He stands accused of workplace bullying and seems intent on investigating the legislature’s security staff, a move that may result in those staff members joining the B.C. Government and Services Employees’ Union, which would be a first for the place.

But while Plecas and his staff have become a circus sideshow (although non-partisan legislature employees are quite upset at his actions), they haven’t stopped the NDP from checking off a lot of boxes from their lengthy list of campaign promises.

This past session saw the NDP enact significant changes to labour laws, the Agricultural Land Reserve and how forest tenures are managed. As well, it dealt with unfair ticket sales, B.C. ferry routes and fares and called a public inquiry into money laundering.
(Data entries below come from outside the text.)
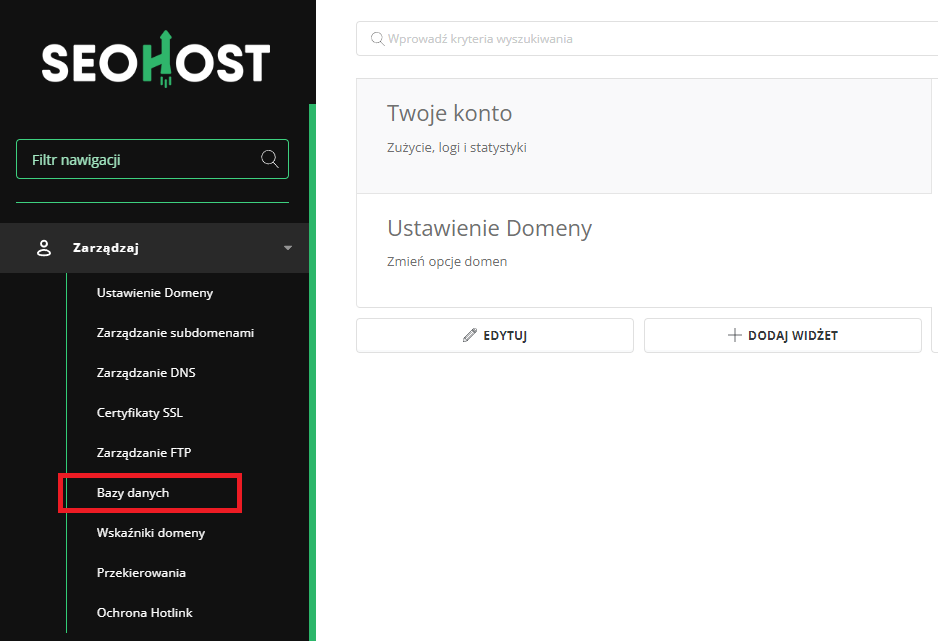Click the magnifier icon in navigation filter
This screenshot has height=641, width=938.
coord(269,159)
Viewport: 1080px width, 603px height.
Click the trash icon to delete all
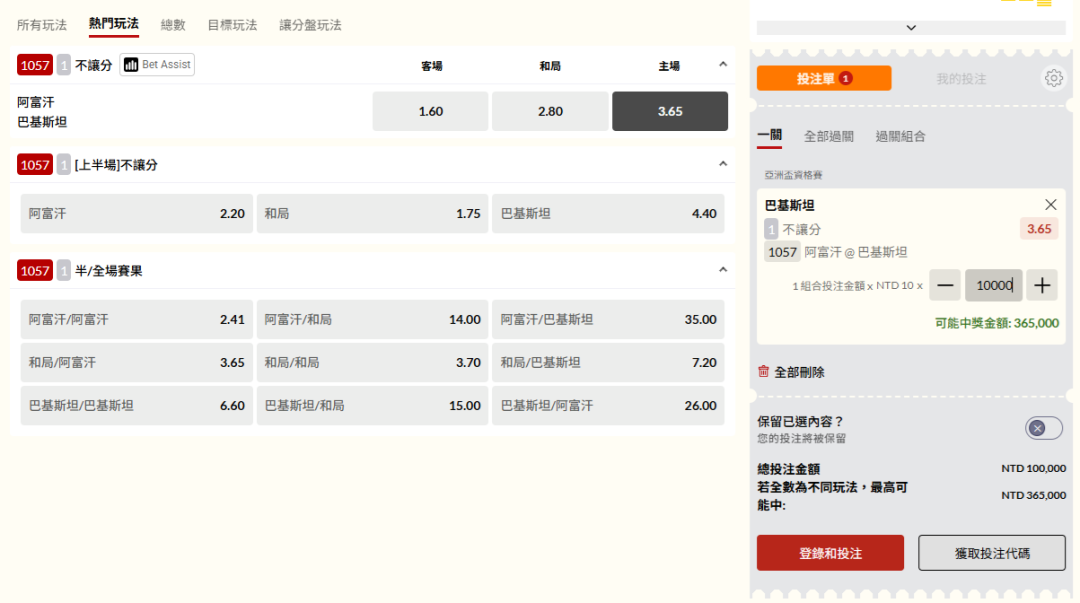point(764,372)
More than 30 bills passed into law. A modest number perhaps, but also reflective of one of the lessons the NDP learned from its experience in government in the 1990s, when the party unleashed a torrent of legislation that often meant doing too many things too quickly, with often bad results.

Later this summer the NDP will mark its second anniversary in power, and this past session shows the party is enjoying sailing through some rather calm waters.
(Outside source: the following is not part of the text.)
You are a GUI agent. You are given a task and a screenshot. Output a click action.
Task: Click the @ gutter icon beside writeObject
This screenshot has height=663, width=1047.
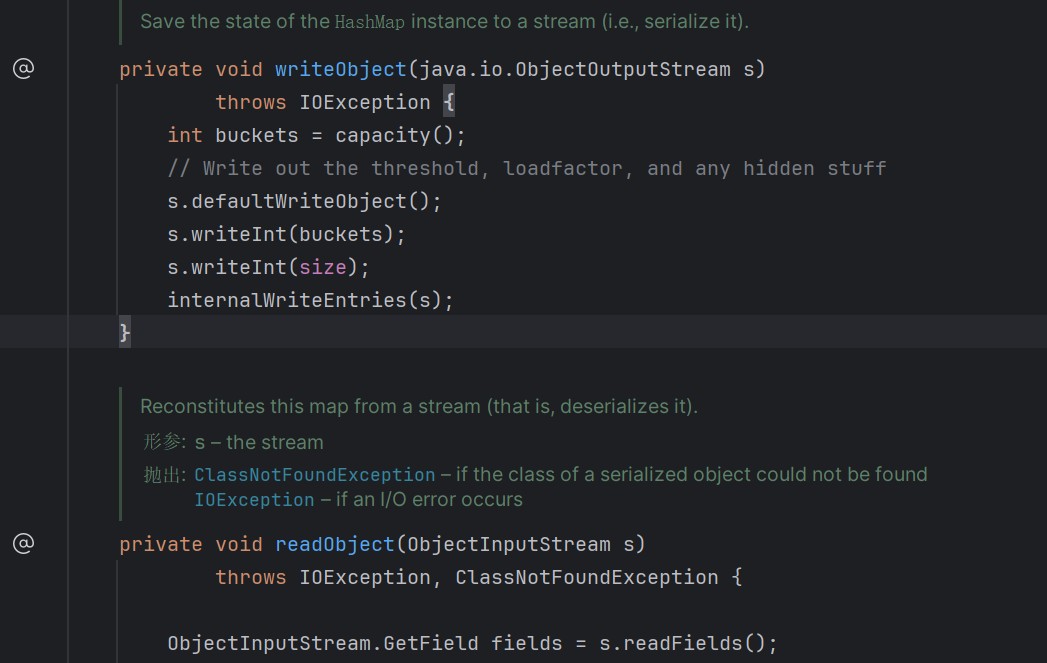tap(23, 69)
As for the Green Party, the session provided more evidence its three members have absolutely no intention of pulling their support from the NDP government during any confidence vote, thus paving the way for the NDP to run the full mandate until the fall of 2021, the latest time the next election must be held.
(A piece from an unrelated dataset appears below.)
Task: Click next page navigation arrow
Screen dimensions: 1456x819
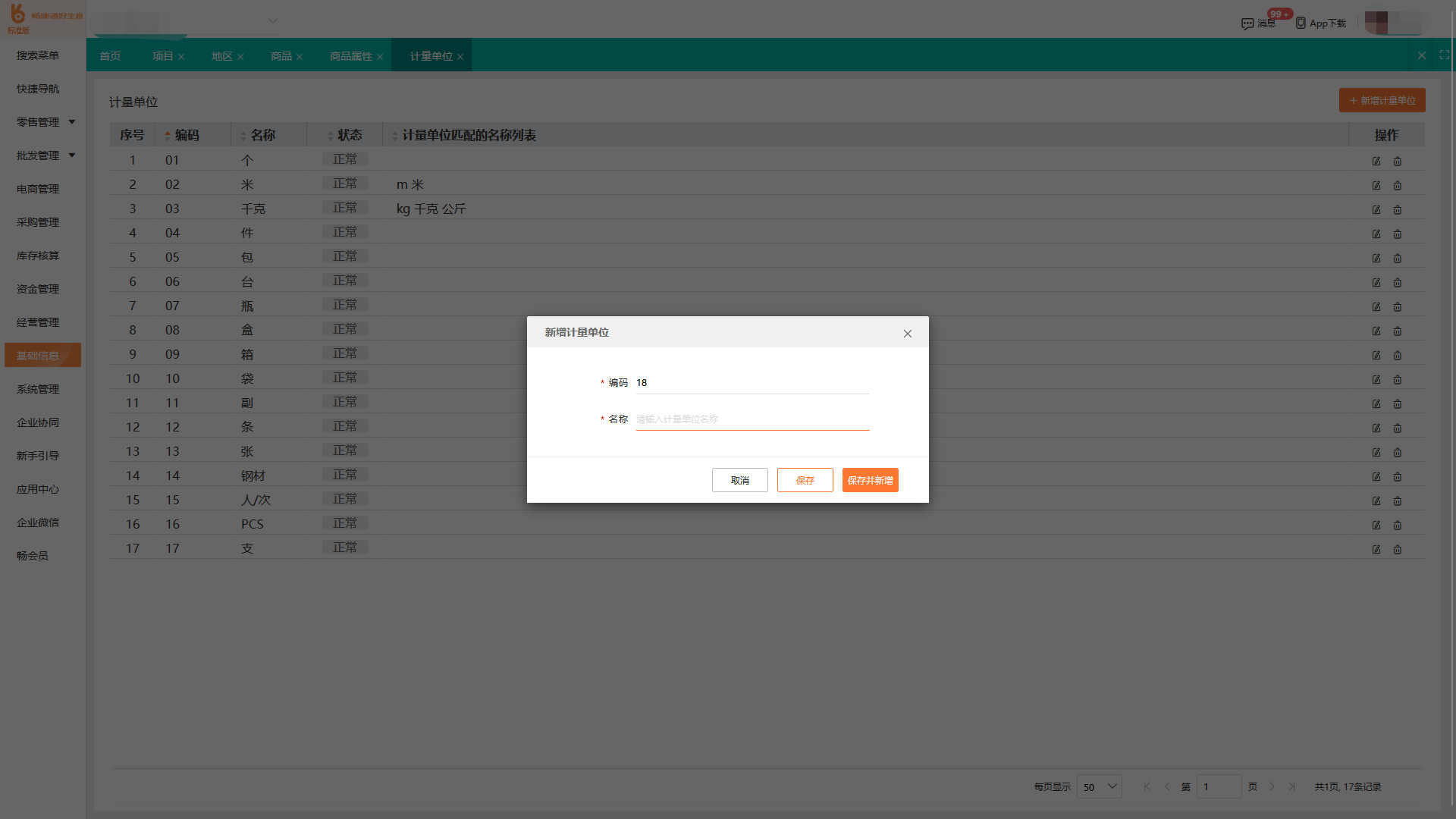Action: 1272,787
While occasionally hypercritical of the NDP’s performance on some issues (the LNG industry, labour legislation and ridesharing are three examples) the Greens can still be counted on to vote with the government at the right time, thus turning a technical minority government into a de facto majority.

The Greens also managed to get one of their bills passed into law, a major accomplishment. In addition, they allowed the B.C. Liberals to amend some NDP legislation, so the third party in the House is indeed having some impact.

But alas, the B.C. Liberals are still finding their way in the political wilderness and some members of their caucus still seem to have trouble realizing they are no longer in government.

It is as if they think this is all a bad dream and one day they will wake up and find themselves on the other side of the House. The close seat count leads to the misconception that they are so close to holding power, when in fact they are miles away from it.

The caucus was also embarrassed by the actions of two of its members, who attended an anti-abortion rally on the legislature’s front lawn (MLA Rich Coleman actually spoke at it) and forced party leader Andrew Wilkinson to publicly clarify the party’s pro-choice position. Not a sign of internal discipline by any means.

Still, the B.C. Liberals did land the occasional blow on the NDP: it pressured the government into conducting a probe (watered-down, but still) into gas prices, embarrassed a cabinet minister (Citizen Services Minister Jinny Sims) on a regular basis over her email problems, and exposed major problems with the NDP’s caribou protection plan and its poor relationship with the forest industry. 

Nevertheless, despite those modest B.C. Liberal successes, the session was a winner for the NDP. Hands down.

Now if they can all just find a way to get the Speaker under control.

Keith Baldrey is chief political reporter for Global BC.